I had to learn to lean in to all the uncomfortable body sensations, the 'negative' emotions, the disturbing thoughts and the distressing reality that I now found myself in - a single woman at 38 - and not knowing if I'd ever (be able to) fall in love again, start a family, feel happy, know contentment.


What is clear to me during this time, is that I had an anguish and a commitment to expand and transcend my suffering. During this time, I started deepening into yoga as Sadhana (thanks Kara Leah Grant), landed a daily Loving Kindness Meditation practice (thanks Peter Fernando), committed to twice-weekly Hakomi sessions (thanks Peter Waugh), started leading Kirtans (thanks Tyag Fenton and Adhyatma), and joined a Marimba Band (thanks Julian Raphiel); all activities and practices that offered me that more expanded state that I was longing for. 

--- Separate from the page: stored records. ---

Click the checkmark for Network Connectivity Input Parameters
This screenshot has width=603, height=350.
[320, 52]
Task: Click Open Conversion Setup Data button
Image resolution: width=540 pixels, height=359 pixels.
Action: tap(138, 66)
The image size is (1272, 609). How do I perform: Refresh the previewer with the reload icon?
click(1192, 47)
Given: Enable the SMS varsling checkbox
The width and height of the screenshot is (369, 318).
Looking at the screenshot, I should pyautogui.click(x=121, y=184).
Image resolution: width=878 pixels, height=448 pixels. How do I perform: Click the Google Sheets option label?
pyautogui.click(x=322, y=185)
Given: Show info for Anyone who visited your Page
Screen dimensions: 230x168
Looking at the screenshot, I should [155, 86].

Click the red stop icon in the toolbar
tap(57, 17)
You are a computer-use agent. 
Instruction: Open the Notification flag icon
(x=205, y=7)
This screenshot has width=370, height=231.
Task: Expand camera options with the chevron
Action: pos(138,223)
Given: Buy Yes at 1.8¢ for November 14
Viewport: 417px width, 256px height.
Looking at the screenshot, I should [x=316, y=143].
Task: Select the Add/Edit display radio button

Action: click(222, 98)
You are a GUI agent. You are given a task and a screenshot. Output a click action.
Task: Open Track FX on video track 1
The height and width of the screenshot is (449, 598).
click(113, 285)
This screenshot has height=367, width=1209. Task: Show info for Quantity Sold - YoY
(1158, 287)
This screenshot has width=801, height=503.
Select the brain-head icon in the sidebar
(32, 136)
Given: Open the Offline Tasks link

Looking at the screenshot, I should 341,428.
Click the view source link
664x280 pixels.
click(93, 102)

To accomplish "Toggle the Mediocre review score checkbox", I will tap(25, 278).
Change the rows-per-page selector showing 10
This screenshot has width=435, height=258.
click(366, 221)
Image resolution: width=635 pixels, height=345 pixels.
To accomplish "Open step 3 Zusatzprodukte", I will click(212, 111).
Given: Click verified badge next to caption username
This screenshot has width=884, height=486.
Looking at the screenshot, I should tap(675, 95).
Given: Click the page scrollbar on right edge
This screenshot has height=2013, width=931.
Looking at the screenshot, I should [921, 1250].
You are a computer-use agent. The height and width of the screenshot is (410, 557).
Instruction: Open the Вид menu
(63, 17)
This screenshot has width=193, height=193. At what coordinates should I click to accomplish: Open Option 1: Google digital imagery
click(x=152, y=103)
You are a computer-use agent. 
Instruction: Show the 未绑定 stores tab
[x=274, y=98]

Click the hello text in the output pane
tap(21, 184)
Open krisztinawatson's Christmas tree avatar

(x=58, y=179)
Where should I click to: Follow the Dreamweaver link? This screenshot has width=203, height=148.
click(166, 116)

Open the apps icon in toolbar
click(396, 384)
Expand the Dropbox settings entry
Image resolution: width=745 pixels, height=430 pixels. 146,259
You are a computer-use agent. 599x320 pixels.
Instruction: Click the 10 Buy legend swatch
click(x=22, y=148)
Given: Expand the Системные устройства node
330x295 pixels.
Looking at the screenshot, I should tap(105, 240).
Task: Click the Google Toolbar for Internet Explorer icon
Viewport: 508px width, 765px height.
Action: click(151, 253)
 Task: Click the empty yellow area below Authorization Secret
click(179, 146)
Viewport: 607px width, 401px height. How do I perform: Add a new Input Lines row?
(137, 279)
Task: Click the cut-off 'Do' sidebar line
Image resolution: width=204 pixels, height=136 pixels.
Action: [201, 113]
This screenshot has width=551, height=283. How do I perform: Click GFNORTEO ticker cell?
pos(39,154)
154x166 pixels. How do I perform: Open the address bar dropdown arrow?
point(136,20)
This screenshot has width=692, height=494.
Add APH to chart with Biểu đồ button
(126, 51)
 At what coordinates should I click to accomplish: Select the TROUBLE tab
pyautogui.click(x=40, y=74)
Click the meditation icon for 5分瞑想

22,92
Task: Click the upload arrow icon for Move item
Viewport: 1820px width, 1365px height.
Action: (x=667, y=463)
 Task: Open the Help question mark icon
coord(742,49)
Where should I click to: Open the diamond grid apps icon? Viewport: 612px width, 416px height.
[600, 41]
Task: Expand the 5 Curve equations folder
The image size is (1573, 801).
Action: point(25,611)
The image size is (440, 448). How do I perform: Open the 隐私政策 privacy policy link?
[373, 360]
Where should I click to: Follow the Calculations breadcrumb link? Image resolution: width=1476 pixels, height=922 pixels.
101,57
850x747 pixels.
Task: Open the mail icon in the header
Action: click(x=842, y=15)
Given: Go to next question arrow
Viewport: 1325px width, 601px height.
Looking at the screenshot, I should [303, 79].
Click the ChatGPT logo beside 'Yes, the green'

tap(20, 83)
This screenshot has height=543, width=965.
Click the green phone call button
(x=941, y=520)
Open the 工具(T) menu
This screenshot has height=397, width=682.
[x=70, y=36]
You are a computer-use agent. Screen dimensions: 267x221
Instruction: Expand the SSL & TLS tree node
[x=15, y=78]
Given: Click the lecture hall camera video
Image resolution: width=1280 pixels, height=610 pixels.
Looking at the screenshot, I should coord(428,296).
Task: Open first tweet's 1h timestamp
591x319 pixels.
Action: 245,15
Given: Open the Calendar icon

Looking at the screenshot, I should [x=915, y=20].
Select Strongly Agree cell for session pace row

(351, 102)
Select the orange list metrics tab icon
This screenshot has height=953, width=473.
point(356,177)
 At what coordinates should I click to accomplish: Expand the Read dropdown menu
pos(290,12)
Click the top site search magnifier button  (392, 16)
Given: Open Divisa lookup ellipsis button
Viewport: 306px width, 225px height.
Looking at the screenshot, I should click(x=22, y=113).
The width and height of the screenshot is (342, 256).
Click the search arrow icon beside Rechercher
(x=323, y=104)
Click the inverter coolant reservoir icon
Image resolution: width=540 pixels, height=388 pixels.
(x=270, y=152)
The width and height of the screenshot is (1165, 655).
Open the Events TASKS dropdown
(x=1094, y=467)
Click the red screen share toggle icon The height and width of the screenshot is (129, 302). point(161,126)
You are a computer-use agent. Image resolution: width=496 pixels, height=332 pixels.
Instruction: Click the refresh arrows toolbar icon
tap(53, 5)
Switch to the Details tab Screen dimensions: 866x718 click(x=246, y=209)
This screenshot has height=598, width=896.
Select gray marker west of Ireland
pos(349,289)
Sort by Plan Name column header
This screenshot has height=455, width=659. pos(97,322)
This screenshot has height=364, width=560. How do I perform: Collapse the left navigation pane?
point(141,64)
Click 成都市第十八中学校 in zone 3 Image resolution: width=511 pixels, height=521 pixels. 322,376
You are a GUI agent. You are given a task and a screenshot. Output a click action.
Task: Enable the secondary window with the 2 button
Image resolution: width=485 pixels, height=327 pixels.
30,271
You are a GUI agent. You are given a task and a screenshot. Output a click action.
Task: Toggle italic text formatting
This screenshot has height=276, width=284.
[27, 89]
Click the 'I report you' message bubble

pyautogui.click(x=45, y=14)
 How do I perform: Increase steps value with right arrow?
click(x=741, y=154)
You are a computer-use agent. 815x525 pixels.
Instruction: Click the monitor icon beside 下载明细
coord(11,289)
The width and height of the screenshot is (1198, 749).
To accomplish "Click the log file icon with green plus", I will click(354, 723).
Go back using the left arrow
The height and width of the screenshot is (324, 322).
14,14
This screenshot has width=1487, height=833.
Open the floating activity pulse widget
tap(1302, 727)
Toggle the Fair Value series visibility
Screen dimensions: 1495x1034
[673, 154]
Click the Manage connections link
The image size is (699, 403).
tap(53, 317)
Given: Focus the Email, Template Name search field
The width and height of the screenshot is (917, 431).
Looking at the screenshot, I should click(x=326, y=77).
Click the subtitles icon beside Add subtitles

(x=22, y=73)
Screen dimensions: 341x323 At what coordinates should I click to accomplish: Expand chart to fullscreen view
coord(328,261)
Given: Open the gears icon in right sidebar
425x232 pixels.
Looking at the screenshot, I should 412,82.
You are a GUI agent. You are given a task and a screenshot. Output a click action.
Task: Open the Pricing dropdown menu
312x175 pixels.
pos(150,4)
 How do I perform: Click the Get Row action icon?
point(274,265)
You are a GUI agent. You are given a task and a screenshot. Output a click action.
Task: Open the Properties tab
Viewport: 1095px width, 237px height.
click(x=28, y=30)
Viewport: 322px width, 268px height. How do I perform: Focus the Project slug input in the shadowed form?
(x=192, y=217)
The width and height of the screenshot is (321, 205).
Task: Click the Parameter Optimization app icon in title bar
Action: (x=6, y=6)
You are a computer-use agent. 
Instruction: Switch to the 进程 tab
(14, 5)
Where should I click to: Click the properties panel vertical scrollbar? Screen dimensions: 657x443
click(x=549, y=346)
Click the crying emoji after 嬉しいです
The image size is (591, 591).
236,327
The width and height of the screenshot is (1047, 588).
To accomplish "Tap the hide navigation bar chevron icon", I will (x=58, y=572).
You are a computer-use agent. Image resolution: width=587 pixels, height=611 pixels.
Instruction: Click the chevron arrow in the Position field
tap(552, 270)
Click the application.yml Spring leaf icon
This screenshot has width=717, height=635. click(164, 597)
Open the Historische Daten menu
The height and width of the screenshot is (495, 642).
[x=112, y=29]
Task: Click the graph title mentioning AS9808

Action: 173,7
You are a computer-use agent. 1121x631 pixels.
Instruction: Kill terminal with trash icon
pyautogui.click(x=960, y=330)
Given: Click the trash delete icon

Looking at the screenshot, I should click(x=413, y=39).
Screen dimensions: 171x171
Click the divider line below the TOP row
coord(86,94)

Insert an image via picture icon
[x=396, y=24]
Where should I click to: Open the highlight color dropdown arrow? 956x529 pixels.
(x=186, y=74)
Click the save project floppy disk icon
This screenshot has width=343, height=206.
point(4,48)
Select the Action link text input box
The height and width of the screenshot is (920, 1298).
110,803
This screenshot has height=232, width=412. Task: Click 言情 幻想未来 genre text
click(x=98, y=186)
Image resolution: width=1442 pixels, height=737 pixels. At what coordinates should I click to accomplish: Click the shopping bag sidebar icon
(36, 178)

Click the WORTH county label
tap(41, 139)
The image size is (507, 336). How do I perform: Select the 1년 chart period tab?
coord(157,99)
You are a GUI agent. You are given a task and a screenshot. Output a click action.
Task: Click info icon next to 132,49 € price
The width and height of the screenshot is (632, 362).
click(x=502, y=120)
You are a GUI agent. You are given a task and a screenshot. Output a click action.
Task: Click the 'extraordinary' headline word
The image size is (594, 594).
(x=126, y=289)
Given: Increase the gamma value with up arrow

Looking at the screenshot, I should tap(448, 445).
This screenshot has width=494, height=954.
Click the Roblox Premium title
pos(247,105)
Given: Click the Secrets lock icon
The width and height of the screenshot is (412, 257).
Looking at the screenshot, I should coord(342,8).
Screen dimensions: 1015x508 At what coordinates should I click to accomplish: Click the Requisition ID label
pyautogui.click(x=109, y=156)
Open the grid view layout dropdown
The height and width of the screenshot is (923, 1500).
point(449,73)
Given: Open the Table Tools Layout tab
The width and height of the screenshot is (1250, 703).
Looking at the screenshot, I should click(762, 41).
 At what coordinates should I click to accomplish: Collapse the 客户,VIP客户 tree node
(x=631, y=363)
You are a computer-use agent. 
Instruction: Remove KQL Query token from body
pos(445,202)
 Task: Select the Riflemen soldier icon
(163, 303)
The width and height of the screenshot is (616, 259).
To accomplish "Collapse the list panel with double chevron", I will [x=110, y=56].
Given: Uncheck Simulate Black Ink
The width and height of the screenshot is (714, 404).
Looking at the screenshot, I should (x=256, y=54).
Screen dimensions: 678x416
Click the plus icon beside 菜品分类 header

Or to say this with more gravitas; if I didn't land my consciousness in those activities, I felt sure an essential part of me would die. Bleak ideations were not far away.


A lot changed. I found a new living situation and took on an easy-for-me-job that would support this huge shift in focus, as well as the time-commitment of my new-found devotions. I spent more than my entire earnings and all of my free time on these pursuits. This was, after all, my soul's sink or swim moment.


What I noticed was the more I deepened my attention into my practices, there was literally no room to indulge any recursive thoughts during that time; and this literally shifted my distressing emotions, up and out. 


I started to notice the contrast between what felt good and wholesome, supportive and connecting, and what felt miserable. Even though the cells in my body wanted so badly to act on impulses that would cause 'justified harm', I knew also, it would cause more suffering and misery, and ultimately strengthen aspects of my Self that I now had an opportunity to rise above. 


I was determined to rise. Dedicated. Devoted. Desperate.


Undoubtedly, there were many factors and lessons learned that heralded this as a positive growth opportunity for me in the end, but just to press the point; it was because of my desperation that I was able to throw everything I had into the ring. 


This is a unique quality of Trauma. There is no bounce-back in the moment. There is no continuing on as you were. There is no pretending you're ok. There is no choice but to be rock-bottom.


There is a saying in therapy circles, one that acknowledges the paradox of a traumatic experience. It goes; I would never wish this on anyone, but I'm so grateful that I went through it.


It is where I find my Self today. Grateful for the tragedy of my marriage. Grateful for the person I chose to become.


My Top 5 learnings that could perhaps have some universal truth are:

1. Therapy with a connected soul who can offer non-judgemental unconditional regard, even humour is a God-Send.

2. Allow your introversion to become your Medicine. Journalling, Poetry, Silence are powerful allies.

3. Allow the energy of extraversion to pull you towards connection, community and shared activities 

4. Allow your Self to be immersed completely in your creativity, present HereNow focus

5. Connect with wisdom lineage teachers such as Pema Chodron, who teach us how to pause, hold our seat, and orient towards creativity, connection and compassion.